■ **Document extract**:
start

BoS trials Maths and Chemistry 2021 (1 Viewer)

CM_Tutor · Nov 13, 2021

Modelmat said:
I believe we can't access those forums at the moment. They might need to be reopened?

I was told that they have been. You can't see them down at the bottom of the forum?

CM_Tutor · Nov 13, 2021

Hivaclibtibcharkwa said:
The top mark was 66!?

The paper was challenging... and then some.

Trebla · Nov 13, 2021

Sorry, fixed the issue. Should be working now.

CM_Tutor · Nov 13, 2021

Also, some general thoughts / comments based on my observations in marking:

On q11(c)(ii), the working can be simplified as follows:

$\begin{align*} t &= \int \cfrac{dv}{g - kv^2} \\ &= \int \cfrac{dv}{g - \frac{g}{{V_T}^2}v^2} \qquad \text{using the fact that $\ddot{x} = 0\ \implies\ {V_T}^2 = \cfrac{g}{k}$} \\ &= \cfrac{1}{g} \int \cfrac{dv}{1 - \left(\frac{v}{V_T}\right)^2} \\ &= \cfrac{{V_T}^2}{g} \int \cfrac{dv}{{V_T}^2 - v^2} \\ &= \cfrac{{V_T}^2}{g} \times \cfrac{1}{2V_T}\int \cfrac{1}{V_T + v} + \cfrac{1}{V_T - v}\ dv \\ &= \cfrac{V_T}{2g}\bigg[\ln{\left|V_T + v\right|} - \ln{\left|V_T - v\right|}\bigg] + C, \quad \text{for some constant $C$} \\ \text{As the object is dropped from rest, at}\ t &= 0,\ v = 0\ \implies\ 0 = \cfrac{V_T}{2g}\ln{1} + C\ \implies\ C = 0 \\ \text{Thus,} \quad t &= \cfrac{V_T}{2g}\ln{\left(\cfrac{V_T + v}{V_T - v}\right)} \quad \text{noting that $0 \leqslant v \leqslant V_T$ for all $t \geqslant 0$} \\ \text{and hence,} \quad v &= V_T\left(\cfrac{e^{\frac{2gt}{V_T}} - 1}{e^{\frac{2gt}{V_T}} + 1}\right) \end{align*}$

An alternative approach to q11(c)(iii):

$\begin{align*} \cfrac{\text{Time to reach $v=rV_T$ for $n = 1$ particle}}{\text{Time to reach $v=rV_T$ for $n = 2$ particle}} &= \cfrac{\frac{-V_T}{g}\ln{\left(1 - \frac{v}{V_T}\right)}}{\frac{V_T}{2g}\ln{\left(\frac{1 + \frac{v}{V_T}}{1 - \frac{v}{V_T}}\right)}} \qquad \text{with $v=rV_T$ and $0< r < 1$} \\ &= \cfrac{-2\ln{(1 - r)}}{\ln{\left(\frac{1 + r}{1 - r}\right)}} \\ &= \cfrac{2}{1 - \frac{\ln{(1 + r)}}{\ln{(1 - r)}}} \\ &\to 2^-\ \text{as}\ r \to 1^- \end{align*}$

This shows that the time to $0.5V_T$ or $0.9V_T$ or $0.99V_T$ for the $n=1$ particle approaches double the time taken to the same fraction of $V_T$ under the $n=2$ scenario, neglecting the fact that "coefficient" $V_T$ 's may not be near enough to cancel
There were several approaches used in q12(c), several more efficient than what is show in the solutions so long as they were presented properly.

end

[Rows showing where targets appear]
start

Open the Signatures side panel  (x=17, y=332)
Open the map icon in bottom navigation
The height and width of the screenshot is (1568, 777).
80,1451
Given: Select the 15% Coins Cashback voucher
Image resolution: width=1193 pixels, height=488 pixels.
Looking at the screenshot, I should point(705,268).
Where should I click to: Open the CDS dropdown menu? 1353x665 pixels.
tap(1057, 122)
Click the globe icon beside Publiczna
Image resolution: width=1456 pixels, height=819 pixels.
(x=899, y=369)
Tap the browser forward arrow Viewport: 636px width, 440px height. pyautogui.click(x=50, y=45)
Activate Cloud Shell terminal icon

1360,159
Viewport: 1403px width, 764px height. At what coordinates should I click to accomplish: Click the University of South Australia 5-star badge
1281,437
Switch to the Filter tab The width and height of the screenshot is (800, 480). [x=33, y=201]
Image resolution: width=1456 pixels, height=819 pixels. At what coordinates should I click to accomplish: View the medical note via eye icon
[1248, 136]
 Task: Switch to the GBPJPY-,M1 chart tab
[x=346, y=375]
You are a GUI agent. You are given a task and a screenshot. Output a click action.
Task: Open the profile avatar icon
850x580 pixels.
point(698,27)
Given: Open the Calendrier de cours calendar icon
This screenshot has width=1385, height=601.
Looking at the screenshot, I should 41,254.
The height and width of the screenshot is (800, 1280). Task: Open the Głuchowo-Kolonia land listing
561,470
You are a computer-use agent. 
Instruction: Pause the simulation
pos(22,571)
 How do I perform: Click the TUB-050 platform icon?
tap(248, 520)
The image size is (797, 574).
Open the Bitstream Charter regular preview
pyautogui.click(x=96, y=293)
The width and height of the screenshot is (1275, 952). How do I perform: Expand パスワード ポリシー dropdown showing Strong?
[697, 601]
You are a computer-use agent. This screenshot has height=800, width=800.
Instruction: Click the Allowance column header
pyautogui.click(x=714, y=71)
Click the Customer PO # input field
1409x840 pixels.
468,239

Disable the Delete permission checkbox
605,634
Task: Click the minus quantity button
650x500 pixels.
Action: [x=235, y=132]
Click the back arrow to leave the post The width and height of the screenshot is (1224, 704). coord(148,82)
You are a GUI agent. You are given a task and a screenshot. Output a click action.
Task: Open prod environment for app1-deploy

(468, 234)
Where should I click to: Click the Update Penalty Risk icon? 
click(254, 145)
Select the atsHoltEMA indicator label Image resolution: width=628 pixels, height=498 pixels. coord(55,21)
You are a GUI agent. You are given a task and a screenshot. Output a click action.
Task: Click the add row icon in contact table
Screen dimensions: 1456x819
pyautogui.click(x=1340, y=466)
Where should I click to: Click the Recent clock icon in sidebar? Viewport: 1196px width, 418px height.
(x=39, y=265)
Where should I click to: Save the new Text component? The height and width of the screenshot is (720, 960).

end

■ **Goals**:
1) In the forum thread on the 2021 BoS trials, do these statements agree with the text? (a) Trebla says the issue has been fixed. (b) CM_Tutor says only one approach was used in q12(c). (c) CM_Tutor calls the paper easy. Answer yes or no for each, quoting the deciding words.
2) Resume the forum thread on the 2021 BoS trials after its final sentence, adding the next few lines of the post.

■ **Responses for each task**:
1)
(a) Yes: "Sorry, fixed the issue."
(b) No: "There were several approaches used in q12(c)"
(c) No: "The paper was challenging... and then some."

2)
On q12(d), quite a few students used the given expansion to establish that $\cfrac{a^4 + b^4 + c^4 + d^4}{4} \geqslant abcd$ and then replaced $a$ with $\sqrt[4]{a}$ , etc, which is perhaps more intuitively obvious.
On q12(e)(ii), several students took as their counterexample $\alpha = \beta = \gamma = \delta = 0$ which gives $p = s = 0$ . Another example that was offered was $\alpha = \beta = \gamma = \delta = -1$ giving $p = 4$ and $s = 1$ . Both produce $p^4 =256s$ without having $\alpha,\ \beta,\ \gamma,$ and $\delta$ all being positive.

Some other comments / observations:

The average (amongst those who attempted the questions) was 9.38 / 15 on question 11 and 10.66 / 15 on question 12. Only one student scored 15 / 15 for both questions 11 and 12.
q11(a) was very difficult for most candidates. Only one student got the full answer and only one other made any merit-worthy progress beyond establishing that $2I = \int_{\frac{1}{2}}^2 \cfrac{(1-x^2)\ln{x}}{\left(1-x+x^2\right)^2}\ dx$ . The average was 1.43 / 4 amongst the 21 who made an attempt.
q11(b)(i) was done well, the average in 21 attempts being 1.86 / 2. Part (ii) was less well done, mostly because the answers were insufficient to establish that there were always two distinct pairs - too many noted two values of $x$ and two values of $y$ without proving that led to precisely two distinct $(x,\ y)$ pairs. The average was 1. 4 / 2 in 20 attempts.
q11(c) had averages of 1.76 / 2 for (i) in 21 attempts, 2.3 / 3 for (ii) in 20 attempts, and 1.06 /2 for (iii) in 16 attempts, so an average of 0.77 / 2 for (iii) if the zeroes from non-attempts are included. Some were given partial credit for error-carried work in part (iii) where the result from part (ii) was incorrect. A considerable number of students made the algebra worse by defining the resistance as $kv^n$ rather than $mkv^n$ , and a few had $\ln{f(v)}$ mysteriously become $f(v)$ between one line and the next.
The mark for q12(a)(i) was earned by all of the 20 students who attempted the question. (ii) scored 0.83 / 1 amongst the 18 attempts, and (iii) scored 1.33 / 2 amongst 18 attempts. There were several examples of silly mistakes in part (iii).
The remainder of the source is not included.